Exercise requirements: Which lines in the listing below contain "computer"? Copy each of them.

Provided data:
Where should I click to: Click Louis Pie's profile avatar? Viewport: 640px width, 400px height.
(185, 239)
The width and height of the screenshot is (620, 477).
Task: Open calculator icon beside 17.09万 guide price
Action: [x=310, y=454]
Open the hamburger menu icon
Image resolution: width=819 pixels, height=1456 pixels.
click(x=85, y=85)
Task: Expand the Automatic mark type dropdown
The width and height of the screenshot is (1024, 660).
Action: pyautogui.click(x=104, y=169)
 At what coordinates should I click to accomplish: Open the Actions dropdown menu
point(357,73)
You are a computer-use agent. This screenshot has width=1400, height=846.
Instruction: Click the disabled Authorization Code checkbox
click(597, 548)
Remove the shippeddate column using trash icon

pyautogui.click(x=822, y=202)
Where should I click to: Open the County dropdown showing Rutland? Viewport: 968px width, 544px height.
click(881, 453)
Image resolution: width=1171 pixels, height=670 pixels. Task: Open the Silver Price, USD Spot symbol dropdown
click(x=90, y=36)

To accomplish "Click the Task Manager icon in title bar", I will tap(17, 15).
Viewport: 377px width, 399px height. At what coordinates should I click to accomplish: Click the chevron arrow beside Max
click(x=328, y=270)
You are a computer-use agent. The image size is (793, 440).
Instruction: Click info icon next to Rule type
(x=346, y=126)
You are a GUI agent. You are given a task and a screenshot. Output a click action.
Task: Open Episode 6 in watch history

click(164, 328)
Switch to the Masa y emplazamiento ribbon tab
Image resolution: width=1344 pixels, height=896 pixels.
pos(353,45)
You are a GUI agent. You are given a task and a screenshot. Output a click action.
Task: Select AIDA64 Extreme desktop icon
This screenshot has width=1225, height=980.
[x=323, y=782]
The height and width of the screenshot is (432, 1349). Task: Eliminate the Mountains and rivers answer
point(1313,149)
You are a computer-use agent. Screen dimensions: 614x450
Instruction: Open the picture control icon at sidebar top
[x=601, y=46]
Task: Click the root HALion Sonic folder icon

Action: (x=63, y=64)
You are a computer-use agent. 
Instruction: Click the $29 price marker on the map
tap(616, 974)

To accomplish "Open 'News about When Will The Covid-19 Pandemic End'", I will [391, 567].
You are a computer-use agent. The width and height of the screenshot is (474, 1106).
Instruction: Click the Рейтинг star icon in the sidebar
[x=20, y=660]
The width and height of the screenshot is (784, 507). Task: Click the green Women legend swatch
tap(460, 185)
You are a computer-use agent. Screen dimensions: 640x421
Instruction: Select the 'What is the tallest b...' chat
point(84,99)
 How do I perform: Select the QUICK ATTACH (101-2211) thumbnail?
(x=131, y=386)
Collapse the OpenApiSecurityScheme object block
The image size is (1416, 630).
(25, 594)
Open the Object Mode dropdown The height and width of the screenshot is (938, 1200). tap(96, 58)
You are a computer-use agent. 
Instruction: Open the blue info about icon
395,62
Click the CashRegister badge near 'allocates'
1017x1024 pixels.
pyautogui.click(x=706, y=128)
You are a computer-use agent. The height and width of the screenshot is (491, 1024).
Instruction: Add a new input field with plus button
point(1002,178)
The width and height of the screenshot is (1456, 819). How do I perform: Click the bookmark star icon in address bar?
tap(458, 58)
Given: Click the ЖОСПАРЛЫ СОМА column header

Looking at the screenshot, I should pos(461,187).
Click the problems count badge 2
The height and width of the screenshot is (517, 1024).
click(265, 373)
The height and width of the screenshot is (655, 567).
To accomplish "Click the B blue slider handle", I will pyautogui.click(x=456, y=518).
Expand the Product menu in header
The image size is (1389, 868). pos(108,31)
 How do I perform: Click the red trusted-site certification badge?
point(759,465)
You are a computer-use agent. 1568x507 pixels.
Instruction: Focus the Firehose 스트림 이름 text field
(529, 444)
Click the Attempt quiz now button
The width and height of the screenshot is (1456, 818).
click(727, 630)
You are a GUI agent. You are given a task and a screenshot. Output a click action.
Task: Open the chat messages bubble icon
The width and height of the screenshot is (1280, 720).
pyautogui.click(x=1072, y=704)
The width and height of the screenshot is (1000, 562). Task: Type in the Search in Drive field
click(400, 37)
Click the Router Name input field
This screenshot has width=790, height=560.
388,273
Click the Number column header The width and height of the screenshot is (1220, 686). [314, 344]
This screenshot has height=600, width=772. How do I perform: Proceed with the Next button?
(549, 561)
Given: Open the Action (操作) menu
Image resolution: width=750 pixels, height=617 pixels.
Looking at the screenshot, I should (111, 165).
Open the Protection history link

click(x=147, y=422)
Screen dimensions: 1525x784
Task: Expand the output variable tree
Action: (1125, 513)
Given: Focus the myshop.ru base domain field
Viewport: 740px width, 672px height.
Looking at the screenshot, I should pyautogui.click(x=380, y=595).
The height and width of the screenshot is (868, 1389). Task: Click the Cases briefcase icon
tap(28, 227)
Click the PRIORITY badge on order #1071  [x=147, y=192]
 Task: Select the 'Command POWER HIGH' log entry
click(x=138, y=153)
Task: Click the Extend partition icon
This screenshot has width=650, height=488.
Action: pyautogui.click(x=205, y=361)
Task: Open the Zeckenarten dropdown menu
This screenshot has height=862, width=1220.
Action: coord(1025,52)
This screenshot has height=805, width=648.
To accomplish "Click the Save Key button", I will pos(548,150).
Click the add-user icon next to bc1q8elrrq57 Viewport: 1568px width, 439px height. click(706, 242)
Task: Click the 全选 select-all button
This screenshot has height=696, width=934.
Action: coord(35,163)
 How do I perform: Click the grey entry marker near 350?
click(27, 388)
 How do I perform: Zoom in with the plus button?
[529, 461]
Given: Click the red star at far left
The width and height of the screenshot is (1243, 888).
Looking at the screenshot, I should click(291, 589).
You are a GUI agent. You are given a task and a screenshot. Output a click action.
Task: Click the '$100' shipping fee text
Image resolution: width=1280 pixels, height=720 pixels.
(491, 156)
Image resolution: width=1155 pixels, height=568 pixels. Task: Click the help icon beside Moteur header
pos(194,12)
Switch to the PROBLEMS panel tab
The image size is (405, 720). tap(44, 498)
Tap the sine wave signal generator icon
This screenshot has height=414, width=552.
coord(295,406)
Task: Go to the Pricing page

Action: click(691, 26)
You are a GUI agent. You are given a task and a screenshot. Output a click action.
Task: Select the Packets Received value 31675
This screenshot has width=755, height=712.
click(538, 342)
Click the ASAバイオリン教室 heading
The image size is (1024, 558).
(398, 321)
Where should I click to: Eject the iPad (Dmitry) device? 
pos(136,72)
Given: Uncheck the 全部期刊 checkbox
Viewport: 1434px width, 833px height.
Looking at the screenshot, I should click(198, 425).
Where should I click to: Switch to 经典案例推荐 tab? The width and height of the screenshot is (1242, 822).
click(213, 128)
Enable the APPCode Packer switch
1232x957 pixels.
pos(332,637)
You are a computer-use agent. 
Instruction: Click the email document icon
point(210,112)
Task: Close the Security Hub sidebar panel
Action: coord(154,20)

Task solution:
You are a computer-use agent. This screenshot has width=1400, height=846.
You are a computer-use agent. The image size is (793, 440).
You are a computer-use agent. Screen dimensions: 614x450
You are a computer-use agent. 
You are a computer-use agent. The width and height of the screenshot is (474, 1106).
You are a computer-use agent. Screen dimensions: 640x421
You are a computer-use agent. 
You are a computer-use agent. The height and width of the screenshot is (491, 1024).
You are a computer-use agent. 1568x507 pixels.
You are a computer-use agent. 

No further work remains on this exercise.